Worse still, as artificial intelligence continues to develop, in due course we may see intentional crime by AI entities, which will eventually be more intelligent than humans, and certainly more electronically agile.

 

Obviously, some technology and social developments might restrict the capabilities of artificial network-based crime, but it isn't clear how effective these would be if legitimate commerce is still to function. Technology coming along for benign reasons will often expedite this crime problem. Evolution techniques are already a significant contributor to software development, and evolution of hardware is coming fast behind, even during operational deployment. In many cases, evolved algorithms are hard for humans to understand. This can only get worse. Peer to peer computing is also developing rapidly, so there is the potential for a massively powerful distributed evolution platform.
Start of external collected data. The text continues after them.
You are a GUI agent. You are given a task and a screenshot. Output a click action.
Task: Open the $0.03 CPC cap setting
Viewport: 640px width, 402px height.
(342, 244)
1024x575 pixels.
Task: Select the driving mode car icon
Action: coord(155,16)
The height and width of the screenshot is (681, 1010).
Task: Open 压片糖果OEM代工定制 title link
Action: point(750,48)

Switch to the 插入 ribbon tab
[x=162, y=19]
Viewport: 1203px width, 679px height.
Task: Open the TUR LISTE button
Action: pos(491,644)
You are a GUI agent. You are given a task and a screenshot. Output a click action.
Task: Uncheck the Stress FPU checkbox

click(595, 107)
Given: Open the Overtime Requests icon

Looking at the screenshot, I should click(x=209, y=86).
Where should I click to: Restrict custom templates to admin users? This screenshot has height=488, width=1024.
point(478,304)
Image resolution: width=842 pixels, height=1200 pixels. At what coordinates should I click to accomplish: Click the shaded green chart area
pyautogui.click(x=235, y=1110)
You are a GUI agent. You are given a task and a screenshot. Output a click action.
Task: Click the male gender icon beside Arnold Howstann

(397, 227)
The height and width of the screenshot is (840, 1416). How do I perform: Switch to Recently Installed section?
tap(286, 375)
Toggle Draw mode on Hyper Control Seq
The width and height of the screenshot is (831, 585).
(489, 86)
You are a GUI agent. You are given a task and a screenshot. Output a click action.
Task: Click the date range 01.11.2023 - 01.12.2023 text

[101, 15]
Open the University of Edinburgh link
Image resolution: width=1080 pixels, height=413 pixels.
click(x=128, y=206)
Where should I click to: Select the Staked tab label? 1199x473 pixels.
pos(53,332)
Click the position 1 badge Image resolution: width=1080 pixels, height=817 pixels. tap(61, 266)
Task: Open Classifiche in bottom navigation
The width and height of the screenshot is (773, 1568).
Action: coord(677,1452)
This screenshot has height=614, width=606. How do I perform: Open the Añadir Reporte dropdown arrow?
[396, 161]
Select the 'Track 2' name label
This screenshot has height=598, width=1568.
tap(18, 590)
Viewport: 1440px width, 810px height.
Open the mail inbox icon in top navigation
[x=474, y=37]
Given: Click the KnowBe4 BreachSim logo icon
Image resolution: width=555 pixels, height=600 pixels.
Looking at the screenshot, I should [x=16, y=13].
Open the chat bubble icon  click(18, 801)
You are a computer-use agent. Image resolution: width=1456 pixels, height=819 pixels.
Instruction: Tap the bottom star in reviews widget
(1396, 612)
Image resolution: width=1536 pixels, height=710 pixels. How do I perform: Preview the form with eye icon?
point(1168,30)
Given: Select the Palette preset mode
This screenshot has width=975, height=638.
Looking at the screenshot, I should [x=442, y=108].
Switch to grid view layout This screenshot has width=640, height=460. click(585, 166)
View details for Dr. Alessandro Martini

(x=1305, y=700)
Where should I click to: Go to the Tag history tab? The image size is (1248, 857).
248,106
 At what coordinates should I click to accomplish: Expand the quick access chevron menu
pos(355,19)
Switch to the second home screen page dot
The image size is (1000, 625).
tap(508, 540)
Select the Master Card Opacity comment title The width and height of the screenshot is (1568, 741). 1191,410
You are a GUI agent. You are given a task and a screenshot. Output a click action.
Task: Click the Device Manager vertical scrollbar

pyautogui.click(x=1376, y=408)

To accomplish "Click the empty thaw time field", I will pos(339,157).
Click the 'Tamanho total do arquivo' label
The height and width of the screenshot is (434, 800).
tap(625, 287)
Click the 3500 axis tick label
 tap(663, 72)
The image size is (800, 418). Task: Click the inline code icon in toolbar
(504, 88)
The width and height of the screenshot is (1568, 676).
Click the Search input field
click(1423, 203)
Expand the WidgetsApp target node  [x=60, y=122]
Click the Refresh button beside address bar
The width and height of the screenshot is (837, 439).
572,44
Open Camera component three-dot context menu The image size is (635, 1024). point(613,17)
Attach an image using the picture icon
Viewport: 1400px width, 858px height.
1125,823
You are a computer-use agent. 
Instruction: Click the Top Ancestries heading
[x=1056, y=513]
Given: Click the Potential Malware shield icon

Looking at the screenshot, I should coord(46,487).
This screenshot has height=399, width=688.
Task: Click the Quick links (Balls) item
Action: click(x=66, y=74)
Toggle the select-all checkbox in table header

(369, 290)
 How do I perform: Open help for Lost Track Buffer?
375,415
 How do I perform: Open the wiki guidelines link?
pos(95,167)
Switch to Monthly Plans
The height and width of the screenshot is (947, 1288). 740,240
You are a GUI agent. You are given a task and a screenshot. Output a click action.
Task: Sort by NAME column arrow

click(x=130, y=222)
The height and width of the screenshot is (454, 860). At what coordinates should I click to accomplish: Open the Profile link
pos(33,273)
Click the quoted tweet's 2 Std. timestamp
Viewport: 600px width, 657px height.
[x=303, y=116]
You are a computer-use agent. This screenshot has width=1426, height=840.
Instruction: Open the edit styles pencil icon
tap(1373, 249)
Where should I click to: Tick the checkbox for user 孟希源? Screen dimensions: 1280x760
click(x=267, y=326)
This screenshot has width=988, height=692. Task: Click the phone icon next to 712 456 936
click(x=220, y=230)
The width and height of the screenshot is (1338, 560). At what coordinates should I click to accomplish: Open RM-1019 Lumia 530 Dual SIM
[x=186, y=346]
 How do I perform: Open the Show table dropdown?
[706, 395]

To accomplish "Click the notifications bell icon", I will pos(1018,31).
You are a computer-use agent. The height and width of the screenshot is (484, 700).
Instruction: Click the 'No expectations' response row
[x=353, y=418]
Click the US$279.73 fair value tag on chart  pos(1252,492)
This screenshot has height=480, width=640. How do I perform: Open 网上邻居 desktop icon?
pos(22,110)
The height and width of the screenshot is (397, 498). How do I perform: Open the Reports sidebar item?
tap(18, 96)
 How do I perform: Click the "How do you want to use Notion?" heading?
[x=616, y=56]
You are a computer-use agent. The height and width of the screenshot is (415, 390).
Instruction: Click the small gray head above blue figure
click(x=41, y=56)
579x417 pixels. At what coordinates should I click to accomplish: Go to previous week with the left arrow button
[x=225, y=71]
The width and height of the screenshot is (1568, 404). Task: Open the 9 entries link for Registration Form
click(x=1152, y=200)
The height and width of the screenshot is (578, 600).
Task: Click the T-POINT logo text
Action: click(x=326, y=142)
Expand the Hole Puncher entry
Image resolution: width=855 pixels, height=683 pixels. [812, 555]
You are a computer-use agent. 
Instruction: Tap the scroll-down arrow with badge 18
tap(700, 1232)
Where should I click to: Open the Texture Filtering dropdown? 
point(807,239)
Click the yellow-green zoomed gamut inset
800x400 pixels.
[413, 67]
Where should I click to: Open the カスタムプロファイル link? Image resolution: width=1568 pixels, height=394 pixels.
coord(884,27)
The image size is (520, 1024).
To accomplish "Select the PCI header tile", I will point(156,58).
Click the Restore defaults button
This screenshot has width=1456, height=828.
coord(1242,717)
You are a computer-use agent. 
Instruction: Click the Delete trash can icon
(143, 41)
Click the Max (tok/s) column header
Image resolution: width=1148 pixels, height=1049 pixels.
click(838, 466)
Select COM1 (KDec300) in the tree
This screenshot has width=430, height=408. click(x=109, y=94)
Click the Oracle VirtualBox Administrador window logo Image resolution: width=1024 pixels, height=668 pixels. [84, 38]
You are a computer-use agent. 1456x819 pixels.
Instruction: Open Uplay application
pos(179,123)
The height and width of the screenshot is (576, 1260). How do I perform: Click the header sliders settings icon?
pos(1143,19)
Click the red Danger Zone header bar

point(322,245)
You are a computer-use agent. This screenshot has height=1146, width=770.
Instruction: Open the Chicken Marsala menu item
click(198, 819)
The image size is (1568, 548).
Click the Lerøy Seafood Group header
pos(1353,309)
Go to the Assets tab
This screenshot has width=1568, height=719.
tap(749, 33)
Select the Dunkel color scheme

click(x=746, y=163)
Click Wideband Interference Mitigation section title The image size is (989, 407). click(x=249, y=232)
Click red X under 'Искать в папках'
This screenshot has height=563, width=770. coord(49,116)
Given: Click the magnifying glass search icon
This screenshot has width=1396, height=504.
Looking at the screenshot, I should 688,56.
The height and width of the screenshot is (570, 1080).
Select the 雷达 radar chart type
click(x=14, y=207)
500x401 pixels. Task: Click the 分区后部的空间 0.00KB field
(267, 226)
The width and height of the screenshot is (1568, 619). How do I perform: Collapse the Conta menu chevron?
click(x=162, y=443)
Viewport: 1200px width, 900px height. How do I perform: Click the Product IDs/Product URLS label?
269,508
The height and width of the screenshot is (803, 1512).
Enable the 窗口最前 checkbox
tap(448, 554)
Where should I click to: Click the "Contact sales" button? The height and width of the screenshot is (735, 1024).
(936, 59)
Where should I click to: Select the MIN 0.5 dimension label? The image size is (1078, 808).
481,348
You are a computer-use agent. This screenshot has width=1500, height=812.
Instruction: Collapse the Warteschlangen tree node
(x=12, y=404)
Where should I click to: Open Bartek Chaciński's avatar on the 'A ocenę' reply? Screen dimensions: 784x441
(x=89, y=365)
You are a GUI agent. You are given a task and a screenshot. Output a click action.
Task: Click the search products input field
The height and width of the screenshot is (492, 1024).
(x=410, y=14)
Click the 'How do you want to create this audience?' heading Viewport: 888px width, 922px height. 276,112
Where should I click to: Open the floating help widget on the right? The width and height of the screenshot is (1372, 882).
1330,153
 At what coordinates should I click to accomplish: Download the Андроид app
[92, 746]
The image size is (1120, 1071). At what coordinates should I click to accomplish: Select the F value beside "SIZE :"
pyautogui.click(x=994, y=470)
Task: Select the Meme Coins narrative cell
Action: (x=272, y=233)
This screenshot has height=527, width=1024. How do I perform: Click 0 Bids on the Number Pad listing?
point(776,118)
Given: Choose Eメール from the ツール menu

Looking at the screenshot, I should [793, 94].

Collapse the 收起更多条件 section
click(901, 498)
Techniques are already being developed to circumvent patents by using evolution techniques to explore alternative implementations that achieve the same goal but avoid key claims in the patents. The same technology could easily be exploited to find loopholes in laws, or to make use of interactions between loopholes in different legal systems, so many legitimate operations will be only barely legal. And of course, encryption techniques have to be sound to allow commerce on the net, and these are already used to cover criminal activity.

 

All these tools can be exploited for criminal purposes, or for simple mischief. Napster may have been conquered, but similar functionality could be evolved on a globally distributed network without any organisation or individuals that can be sued. The implication is that functionality that people want will be created whether or not it breaks laws. Even without tools like evolution that distance the software from the humans who set the evolution on motion, the simple ability to have many people contribute anonymously across the web to open source algorithms could result in software that undermines some conventional businesses, again with scant regard for the law. Our police forces are just beginning to understand the first phase of crime on the internet. This next phase looks like being a great deal more interesting.